→ Action item
In the entries below, begin at the line that has "Image resolution: width=1456", stop after the line that has "Task: Open the layout panels sidebar icon", and output those lines exactly with no pictures.

→ Data for review
================
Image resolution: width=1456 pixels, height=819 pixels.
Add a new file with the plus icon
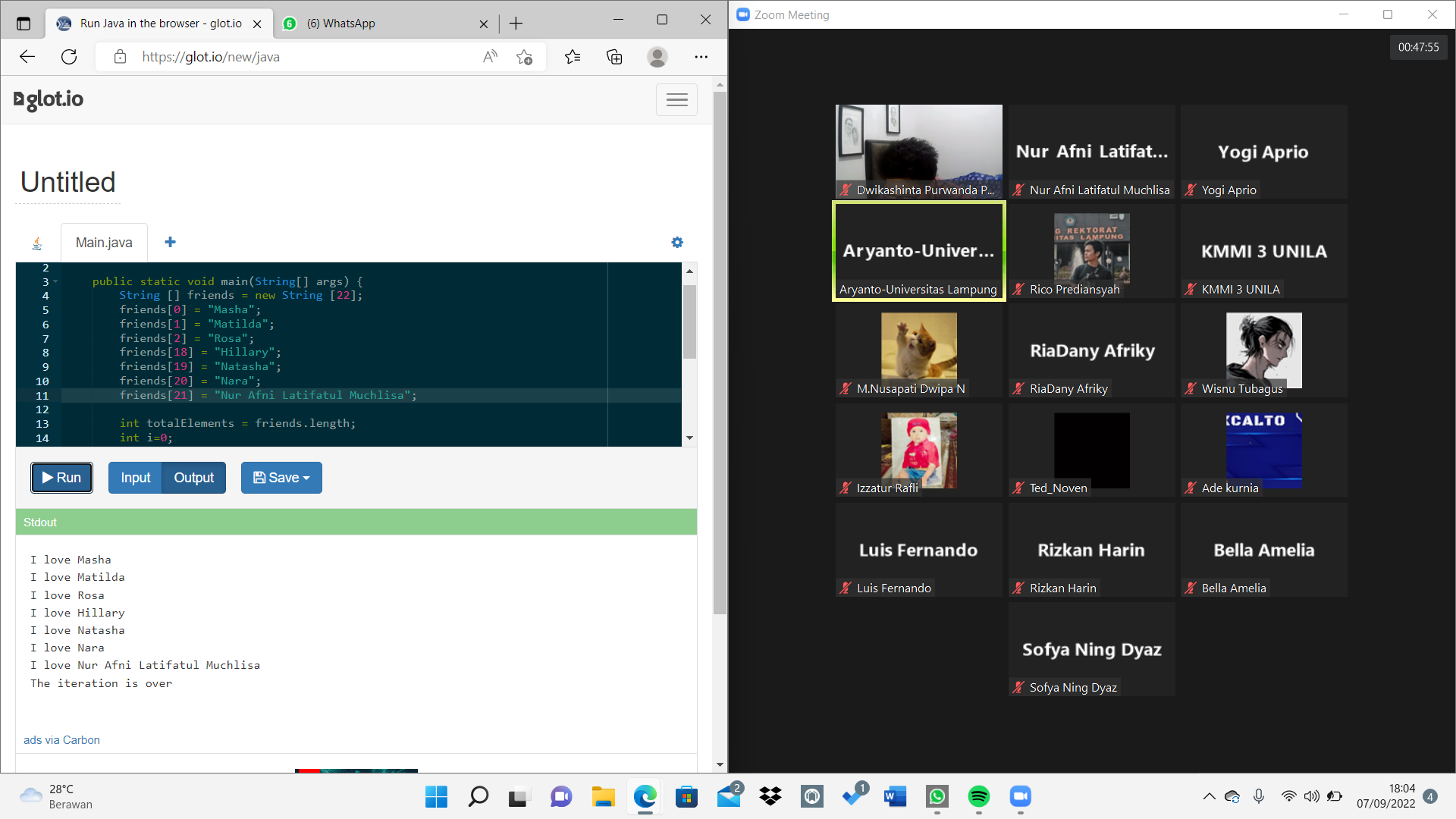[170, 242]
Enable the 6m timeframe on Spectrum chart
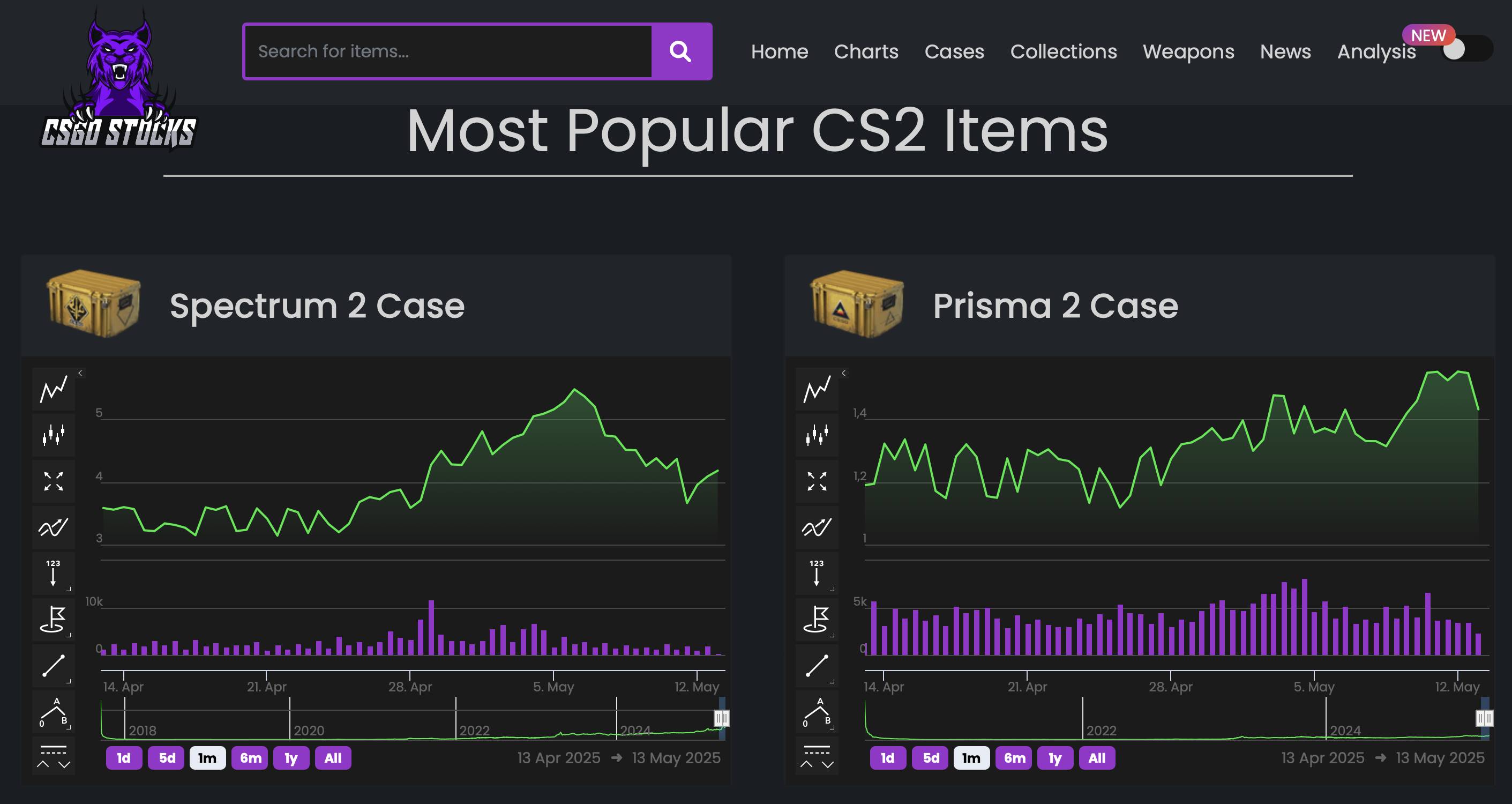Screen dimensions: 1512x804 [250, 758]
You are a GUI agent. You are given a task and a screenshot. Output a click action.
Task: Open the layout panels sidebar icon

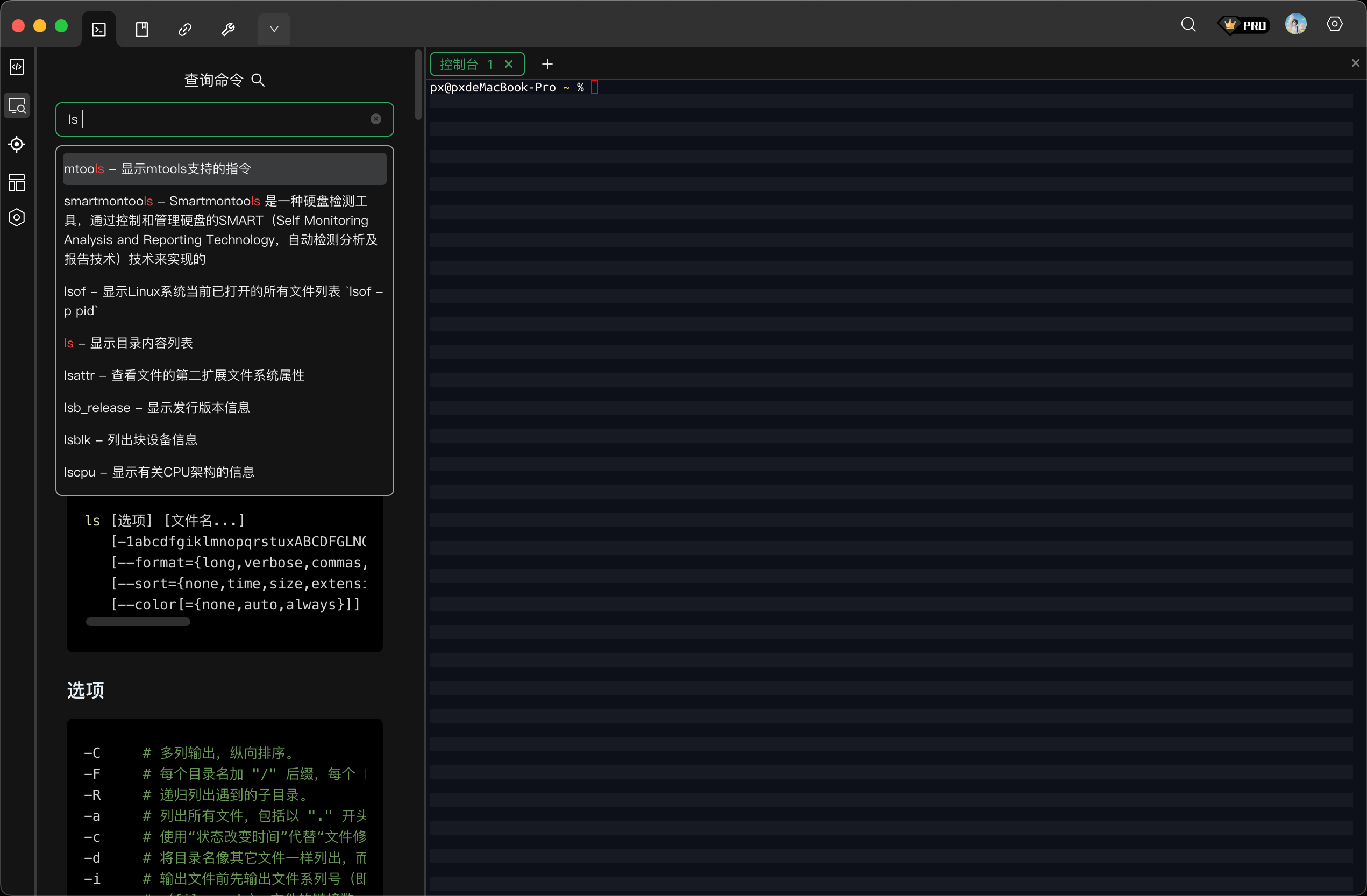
================
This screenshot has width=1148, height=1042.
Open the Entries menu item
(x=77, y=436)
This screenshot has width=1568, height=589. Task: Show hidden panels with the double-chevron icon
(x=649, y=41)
================
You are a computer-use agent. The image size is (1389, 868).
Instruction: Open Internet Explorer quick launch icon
================
→ Answer to this exercise
Image resolution: width=1456 pixels, height=819 pixels.
Add a new file with the plus icon
[170, 242]
Enable the 6m timeframe on Spectrum chart
Screen dimensions: 1512x804 [250, 758]
You are a GUI agent. You are given a task and a screenshot. Output a click action.
Task: Open the layout panels sidebar icon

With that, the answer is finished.